Task to carry out: Return exactly the span of lines in the following data that opens with the line containing "Given: Click the" and closes with the line containing "The width and height of the screenshot is (860, 600).". Include nothing else.

Content starts

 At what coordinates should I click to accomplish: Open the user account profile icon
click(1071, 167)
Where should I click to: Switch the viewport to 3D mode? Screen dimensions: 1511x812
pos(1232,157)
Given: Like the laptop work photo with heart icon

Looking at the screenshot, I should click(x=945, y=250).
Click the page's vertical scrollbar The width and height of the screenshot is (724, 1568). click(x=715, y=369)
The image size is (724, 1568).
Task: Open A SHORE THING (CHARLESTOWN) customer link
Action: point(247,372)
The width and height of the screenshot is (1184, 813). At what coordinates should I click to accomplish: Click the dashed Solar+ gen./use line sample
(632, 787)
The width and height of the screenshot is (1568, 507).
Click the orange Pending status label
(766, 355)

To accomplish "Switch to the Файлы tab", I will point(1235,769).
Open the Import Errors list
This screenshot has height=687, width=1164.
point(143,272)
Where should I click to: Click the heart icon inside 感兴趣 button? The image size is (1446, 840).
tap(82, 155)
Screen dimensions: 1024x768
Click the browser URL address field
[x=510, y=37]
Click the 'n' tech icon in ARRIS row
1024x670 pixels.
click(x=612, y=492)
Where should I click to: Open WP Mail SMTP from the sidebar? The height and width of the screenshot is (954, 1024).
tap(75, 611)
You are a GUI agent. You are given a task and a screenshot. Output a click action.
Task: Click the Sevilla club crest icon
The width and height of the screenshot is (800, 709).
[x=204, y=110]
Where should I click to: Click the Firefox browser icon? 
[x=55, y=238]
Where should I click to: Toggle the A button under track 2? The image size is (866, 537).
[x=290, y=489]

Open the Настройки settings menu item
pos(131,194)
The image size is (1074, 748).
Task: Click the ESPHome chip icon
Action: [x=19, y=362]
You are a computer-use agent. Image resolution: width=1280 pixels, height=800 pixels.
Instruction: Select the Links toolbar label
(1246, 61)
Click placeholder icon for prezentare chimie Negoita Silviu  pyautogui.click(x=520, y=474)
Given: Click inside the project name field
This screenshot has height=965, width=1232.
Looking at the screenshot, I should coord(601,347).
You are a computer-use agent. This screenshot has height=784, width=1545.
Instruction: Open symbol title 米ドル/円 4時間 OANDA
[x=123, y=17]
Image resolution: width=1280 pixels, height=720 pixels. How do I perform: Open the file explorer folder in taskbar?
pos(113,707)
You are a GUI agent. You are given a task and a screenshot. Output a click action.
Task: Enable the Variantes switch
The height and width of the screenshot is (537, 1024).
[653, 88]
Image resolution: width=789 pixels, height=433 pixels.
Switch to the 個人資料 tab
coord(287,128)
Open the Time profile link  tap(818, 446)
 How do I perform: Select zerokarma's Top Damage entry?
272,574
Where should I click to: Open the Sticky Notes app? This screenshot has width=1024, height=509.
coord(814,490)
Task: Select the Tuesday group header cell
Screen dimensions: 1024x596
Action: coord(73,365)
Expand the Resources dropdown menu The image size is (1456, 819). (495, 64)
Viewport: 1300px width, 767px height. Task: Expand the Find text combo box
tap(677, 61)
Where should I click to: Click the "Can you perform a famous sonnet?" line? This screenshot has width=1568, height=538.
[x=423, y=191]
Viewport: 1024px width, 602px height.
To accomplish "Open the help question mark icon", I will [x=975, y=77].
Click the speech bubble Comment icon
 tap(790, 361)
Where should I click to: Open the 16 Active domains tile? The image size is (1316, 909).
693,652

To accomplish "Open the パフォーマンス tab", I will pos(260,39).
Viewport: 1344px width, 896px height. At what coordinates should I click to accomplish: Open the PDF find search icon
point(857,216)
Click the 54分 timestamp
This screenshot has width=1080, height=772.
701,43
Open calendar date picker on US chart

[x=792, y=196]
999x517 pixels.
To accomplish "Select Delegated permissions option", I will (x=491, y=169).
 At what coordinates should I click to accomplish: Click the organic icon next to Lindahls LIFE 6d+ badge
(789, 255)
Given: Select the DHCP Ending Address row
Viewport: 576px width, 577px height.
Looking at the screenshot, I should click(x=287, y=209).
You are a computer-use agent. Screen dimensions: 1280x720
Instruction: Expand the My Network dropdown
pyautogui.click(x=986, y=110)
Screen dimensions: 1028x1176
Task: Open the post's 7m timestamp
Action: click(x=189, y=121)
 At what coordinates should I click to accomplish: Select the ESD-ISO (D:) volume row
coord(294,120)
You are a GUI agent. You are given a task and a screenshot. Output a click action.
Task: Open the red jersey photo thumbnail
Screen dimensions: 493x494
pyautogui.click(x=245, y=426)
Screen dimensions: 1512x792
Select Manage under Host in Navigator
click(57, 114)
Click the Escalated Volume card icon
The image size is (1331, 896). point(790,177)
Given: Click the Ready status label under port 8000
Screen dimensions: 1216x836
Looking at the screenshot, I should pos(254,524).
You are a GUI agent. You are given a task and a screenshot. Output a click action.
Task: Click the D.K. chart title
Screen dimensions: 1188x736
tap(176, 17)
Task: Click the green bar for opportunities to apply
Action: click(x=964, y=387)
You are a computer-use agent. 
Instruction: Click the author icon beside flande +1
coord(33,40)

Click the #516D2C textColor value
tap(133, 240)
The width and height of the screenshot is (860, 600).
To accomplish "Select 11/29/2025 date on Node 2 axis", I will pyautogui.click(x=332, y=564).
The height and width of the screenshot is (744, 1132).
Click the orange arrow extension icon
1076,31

Content ends

Output for this task:
Given: Click the Ready status label under port 8000
Screen dimensions: 1216x836
Looking at the screenshot, I should pos(254,524).
You are a GUI agent. You are given a task and a screenshot. Output a click action.
Task: Click the D.K. chart title
Screen dimensions: 1188x736
tap(176, 17)
Task: Click the green bar for opportunities to apply
Action: click(x=964, y=387)
You are a computer-use agent. 
Instruction: Click the author icon beside flande +1
coord(33,40)

Click the #516D2C textColor value
tap(133, 240)
The width and height of the screenshot is (860, 600).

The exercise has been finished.